▶ **How to complete this task**: When you reach the entries, transcribe each one exactly.

Dataset entries
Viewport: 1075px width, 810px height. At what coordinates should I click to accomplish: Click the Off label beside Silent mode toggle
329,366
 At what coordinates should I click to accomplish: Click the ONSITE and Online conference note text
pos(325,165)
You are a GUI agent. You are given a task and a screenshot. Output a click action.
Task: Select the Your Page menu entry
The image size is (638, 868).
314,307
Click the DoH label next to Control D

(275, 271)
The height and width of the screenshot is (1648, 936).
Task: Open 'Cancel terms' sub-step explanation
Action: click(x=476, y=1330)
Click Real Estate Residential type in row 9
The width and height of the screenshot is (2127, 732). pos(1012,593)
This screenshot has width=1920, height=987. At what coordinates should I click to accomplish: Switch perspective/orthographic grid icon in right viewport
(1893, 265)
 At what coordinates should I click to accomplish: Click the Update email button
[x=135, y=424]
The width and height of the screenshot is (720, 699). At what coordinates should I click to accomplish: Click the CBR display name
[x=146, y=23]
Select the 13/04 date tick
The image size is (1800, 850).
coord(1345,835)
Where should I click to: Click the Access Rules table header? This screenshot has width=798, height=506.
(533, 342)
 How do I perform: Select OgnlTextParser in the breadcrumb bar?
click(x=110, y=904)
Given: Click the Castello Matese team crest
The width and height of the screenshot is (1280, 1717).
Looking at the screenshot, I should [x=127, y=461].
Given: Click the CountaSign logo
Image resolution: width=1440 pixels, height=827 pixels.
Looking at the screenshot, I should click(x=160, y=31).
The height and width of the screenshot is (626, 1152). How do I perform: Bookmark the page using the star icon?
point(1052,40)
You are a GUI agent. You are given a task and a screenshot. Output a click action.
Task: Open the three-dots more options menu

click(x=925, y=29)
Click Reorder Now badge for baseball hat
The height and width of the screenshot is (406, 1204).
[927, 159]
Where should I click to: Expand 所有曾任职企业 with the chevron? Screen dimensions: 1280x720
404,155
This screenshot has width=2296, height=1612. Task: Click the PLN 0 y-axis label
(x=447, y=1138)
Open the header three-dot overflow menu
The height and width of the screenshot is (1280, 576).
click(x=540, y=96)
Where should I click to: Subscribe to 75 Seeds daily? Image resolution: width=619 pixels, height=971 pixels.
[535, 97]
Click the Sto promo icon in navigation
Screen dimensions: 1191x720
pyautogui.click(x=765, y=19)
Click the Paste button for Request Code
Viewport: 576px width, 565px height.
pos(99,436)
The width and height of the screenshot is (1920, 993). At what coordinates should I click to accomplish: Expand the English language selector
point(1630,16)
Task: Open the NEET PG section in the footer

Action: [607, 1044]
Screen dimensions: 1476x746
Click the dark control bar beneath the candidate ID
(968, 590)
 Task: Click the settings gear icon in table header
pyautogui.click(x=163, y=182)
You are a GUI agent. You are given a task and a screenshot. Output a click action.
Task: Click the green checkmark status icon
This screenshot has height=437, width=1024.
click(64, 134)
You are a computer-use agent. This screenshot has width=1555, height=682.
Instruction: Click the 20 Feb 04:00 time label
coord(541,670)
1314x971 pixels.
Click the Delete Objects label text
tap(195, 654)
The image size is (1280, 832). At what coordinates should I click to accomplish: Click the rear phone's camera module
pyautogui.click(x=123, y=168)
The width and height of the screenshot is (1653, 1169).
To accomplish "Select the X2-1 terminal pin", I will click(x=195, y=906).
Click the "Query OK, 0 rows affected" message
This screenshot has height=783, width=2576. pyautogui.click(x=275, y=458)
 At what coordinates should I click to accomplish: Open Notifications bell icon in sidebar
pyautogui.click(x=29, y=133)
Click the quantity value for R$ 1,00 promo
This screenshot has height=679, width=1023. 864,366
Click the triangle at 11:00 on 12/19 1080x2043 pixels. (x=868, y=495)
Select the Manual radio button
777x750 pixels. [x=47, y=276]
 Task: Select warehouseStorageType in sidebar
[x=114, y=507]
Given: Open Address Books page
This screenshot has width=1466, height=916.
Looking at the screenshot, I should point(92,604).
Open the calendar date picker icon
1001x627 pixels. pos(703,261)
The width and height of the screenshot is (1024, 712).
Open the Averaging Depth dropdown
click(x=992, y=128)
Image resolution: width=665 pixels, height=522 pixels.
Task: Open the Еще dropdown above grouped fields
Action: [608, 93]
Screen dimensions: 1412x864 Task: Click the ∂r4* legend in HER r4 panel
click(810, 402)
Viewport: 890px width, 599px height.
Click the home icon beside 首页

▶ **Result of the task**:
Viewport: 1075px width, 810px height. At what coordinates should I click to accomplish: Click the Off label beside Silent mode toggle
329,366
 At what coordinates should I click to accomplish: Click the ONSITE and Online conference note text
pos(325,165)
You are a GUI agent. You are given a task and a screenshot. Output a click action.
Task: Select the Your Page menu entry
The image size is (638, 868).
314,307
Click the DoH label next to Control D

(275, 271)
The height and width of the screenshot is (1648, 936).
Task: Open 'Cancel terms' sub-step explanation
Action: click(x=476, y=1330)
Click Real Estate Residential type in row 9
The width and height of the screenshot is (2127, 732). pos(1012,593)
This screenshot has width=1920, height=987. At what coordinates should I click to accomplish: Switch perspective/orthographic grid icon in right viewport
(1893, 265)
 At what coordinates should I click to accomplish: Click the Update email button
[x=135, y=424]
The width and height of the screenshot is (720, 699). At what coordinates should I click to accomplish: Click the CBR display name
[x=146, y=23]
Select the 13/04 date tick
The image size is (1800, 850).
coord(1345,835)
Where should I click to: Click the Access Rules table header? This screenshot has width=798, height=506.
(533, 342)
 How do I perform: Select OgnlTextParser in the breadcrumb bar?
click(x=110, y=904)
Given: Click the Castello Matese team crest
The width and height of the screenshot is (1280, 1717).
Looking at the screenshot, I should [x=127, y=461].
Given: Click the CountaSign logo
Image resolution: width=1440 pixels, height=827 pixels.
Looking at the screenshot, I should click(x=160, y=31).
The height and width of the screenshot is (626, 1152). How do I perform: Bookmark the page using the star icon?
point(1052,40)
You are a GUI agent. You are given a task and a screenshot. Output a click action.
Task: Open the three-dots more options menu

click(x=925, y=29)
Click Reorder Now badge for baseball hat
The height and width of the screenshot is (406, 1204).
[927, 159]
Where should I click to: Expand 所有曾任职企业 with the chevron? Screen dimensions: 1280x720
404,155
This screenshot has width=2296, height=1612. Task: Click the PLN 0 y-axis label
(x=447, y=1138)
Open the header three-dot overflow menu
The height and width of the screenshot is (1280, 576).
click(x=540, y=96)
Where should I click to: Subscribe to 75 Seeds daily? Image resolution: width=619 pixels, height=971 pixels.
[535, 97]
Click the Sto promo icon in navigation
Screen dimensions: 1191x720
pyautogui.click(x=765, y=19)
Click the Paste button for Request Code
Viewport: 576px width, 565px height.
pos(99,436)
The width and height of the screenshot is (1920, 993). At what coordinates should I click to accomplish: Expand the English language selector
point(1630,16)
Task: Open the NEET PG section in the footer

Action: [607, 1044]
Screen dimensions: 1476x746
Click the dark control bar beneath the candidate ID
(968, 590)
 Task: Click the settings gear icon in table header
pyautogui.click(x=163, y=182)
You are a GUI agent. You are given a task and a screenshot. Output a click action.
Task: Click the green checkmark status icon
This screenshot has height=437, width=1024.
click(64, 134)
You are a computer-use agent. This screenshot has width=1555, height=682.
Instruction: Click the 20 Feb 04:00 time label
coord(541,670)
1314x971 pixels.
Click the Delete Objects label text
tap(195, 654)
The image size is (1280, 832). At what coordinates should I click to accomplish: Click the rear phone's camera module
pyautogui.click(x=123, y=168)
The width and height of the screenshot is (1653, 1169).
To accomplish "Select the X2-1 terminal pin", I will click(x=195, y=906).
Click the "Query OK, 0 rows affected" message
This screenshot has height=783, width=2576. pyautogui.click(x=275, y=458)
 At what coordinates should I click to accomplish: Open Notifications bell icon in sidebar
pyautogui.click(x=29, y=133)
Click the quantity value for R$ 1,00 promo
This screenshot has height=679, width=1023. 864,366
Click the triangle at 11:00 on 12/19 1080x2043 pixels. (x=868, y=495)
Select the Manual radio button
777x750 pixels. [x=47, y=276]
 Task: Select warehouseStorageType in sidebar
[x=114, y=507]
Given: Open Address Books page
This screenshot has width=1466, height=916.
Looking at the screenshot, I should point(92,604).
Open the calendar date picker icon
1001x627 pixels. pos(703,261)
The width and height of the screenshot is (1024, 712).
Open the Averaging Depth dropdown
click(x=992, y=128)
Image resolution: width=665 pixels, height=522 pixels.
Task: Open the Еще dropdown above grouped fields
Action: [608, 93]
Screen dimensions: 1412x864 Task: Click the ∂r4* legend in HER r4 panel
click(810, 402)
Viewport: 890px width, 599px height.
Click the home icon beside 首页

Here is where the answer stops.